Registered: 06/15/05
Posts: 1069
Loc: Kent, England
I'm currently in the process of getting licensed to start doing some doorwork.
What I intend to do when I start is write up a doormans diary on here. This week I have been on a course to get the certificates I need to get a S.I.A.* Door Supervisors badge and will serve as a starter.
I'd been looking for a course run at a reasonable price though it seemed to me that most people were charging an absolute fortune for this course, around 300 quid and upwards, but then I come across a place that does it for 174 quid and I bite their hand off.

Monday morning and there I am sitting in a classroom for the first time in 20 years. The instructor for the course is a lovely fella by the name of Chike. He starts off by giving out a wad of paper, 97 pages to be precise and explains that this is the material we need to learn in the next two and a half days ready for an exam on it the afternoon of the third day, Wednesday.

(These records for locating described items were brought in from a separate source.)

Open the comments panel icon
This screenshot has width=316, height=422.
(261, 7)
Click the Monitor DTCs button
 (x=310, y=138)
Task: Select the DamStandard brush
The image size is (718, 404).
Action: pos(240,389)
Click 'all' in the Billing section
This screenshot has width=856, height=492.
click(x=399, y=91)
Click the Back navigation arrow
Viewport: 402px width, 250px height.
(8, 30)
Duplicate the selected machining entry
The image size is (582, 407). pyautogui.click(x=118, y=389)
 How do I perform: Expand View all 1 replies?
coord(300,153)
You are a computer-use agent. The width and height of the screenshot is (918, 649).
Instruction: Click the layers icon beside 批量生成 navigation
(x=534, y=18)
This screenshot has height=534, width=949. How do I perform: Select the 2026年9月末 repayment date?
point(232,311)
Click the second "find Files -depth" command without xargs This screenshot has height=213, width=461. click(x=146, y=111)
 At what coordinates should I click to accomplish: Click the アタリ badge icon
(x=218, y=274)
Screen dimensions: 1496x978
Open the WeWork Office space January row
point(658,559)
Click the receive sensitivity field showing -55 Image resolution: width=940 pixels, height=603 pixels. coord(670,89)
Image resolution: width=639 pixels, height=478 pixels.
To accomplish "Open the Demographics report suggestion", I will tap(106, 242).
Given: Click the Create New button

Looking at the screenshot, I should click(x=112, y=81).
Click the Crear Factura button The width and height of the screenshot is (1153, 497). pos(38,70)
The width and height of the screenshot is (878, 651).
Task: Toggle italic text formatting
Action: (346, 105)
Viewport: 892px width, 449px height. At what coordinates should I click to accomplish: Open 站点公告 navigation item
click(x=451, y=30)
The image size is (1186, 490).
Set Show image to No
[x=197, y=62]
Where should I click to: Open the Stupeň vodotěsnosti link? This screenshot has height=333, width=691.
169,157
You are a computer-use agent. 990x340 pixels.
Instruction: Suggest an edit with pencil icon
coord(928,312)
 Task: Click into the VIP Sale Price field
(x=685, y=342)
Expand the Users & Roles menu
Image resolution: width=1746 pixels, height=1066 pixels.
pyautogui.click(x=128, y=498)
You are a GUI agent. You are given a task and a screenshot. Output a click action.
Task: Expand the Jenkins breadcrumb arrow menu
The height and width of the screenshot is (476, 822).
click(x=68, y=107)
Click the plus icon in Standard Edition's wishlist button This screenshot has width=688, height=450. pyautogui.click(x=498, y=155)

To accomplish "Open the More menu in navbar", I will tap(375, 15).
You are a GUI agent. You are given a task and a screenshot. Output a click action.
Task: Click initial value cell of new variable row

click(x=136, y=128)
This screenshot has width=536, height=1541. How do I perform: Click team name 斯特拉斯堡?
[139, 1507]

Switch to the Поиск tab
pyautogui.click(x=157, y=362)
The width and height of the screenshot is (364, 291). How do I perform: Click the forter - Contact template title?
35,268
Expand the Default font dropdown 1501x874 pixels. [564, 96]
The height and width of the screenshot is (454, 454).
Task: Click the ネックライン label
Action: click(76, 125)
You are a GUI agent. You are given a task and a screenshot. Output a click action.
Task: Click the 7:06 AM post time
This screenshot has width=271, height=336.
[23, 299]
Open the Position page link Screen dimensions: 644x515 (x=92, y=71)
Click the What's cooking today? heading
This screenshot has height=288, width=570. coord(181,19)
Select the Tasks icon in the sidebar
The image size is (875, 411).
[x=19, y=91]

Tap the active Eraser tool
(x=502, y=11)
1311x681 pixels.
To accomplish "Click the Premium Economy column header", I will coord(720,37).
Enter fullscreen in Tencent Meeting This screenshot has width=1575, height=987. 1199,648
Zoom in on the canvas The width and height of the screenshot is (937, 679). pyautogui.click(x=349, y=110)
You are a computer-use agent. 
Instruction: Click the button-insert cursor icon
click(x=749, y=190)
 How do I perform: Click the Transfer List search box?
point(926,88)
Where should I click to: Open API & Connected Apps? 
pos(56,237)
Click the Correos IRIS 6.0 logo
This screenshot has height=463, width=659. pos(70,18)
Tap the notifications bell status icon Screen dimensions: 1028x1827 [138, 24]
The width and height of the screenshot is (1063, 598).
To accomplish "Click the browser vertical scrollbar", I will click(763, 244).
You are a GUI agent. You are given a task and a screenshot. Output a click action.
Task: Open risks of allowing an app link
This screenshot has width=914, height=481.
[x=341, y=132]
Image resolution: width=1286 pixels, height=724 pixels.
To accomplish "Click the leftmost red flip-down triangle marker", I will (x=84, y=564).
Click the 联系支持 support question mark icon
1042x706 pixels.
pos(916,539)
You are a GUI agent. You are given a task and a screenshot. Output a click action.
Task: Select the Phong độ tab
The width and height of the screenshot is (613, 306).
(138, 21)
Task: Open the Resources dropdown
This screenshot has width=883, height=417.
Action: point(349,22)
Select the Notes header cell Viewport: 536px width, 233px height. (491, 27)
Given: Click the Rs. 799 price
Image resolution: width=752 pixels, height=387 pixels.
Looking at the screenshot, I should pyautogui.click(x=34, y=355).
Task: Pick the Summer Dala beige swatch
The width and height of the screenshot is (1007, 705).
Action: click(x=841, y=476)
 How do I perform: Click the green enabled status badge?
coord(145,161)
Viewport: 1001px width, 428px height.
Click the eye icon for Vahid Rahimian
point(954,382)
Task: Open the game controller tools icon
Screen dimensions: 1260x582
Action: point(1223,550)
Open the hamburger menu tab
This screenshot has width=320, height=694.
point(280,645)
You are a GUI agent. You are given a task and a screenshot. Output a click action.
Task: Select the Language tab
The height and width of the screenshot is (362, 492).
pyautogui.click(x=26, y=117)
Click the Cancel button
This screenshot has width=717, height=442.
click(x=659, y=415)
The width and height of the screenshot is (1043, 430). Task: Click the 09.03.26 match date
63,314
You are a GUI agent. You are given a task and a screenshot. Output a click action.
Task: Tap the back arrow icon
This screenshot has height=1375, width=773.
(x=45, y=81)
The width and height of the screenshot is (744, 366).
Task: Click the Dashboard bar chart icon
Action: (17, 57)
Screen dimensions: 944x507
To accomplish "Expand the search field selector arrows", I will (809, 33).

The 97 pages are broken up into "modules" (what ever happened to sections??? ). There are 11 of them and are titled thus...

1)Roles and responsibilities
2)Behavioural standard
3)Equality and diversity
4)Civil and criminal law
6)Licensing law
7)Drug awareness
9)Health and safety at work
10)Emergency procedures
11)Recording incidents and crime scene preservation

That first day we covered 1 to 5 and seemed to fly by at the speed of setting concrete. Tuesday was no better and it was all I could do to stop myself falling off my chair and sinking into a coma. We got up to number 9 which just left the last two on Wednesday morning before the exam in the afternoon.
Here is what I thought of each section. Oops sorry, "Module"!!!
1,2 and 3 imho absolutely of no use whatsoever. 4,5,6,7 and 8 were quite interesting and probably the most relevant to the job. 9 and 10 just stated the obvious and 11 was mostly covered in earlier sections.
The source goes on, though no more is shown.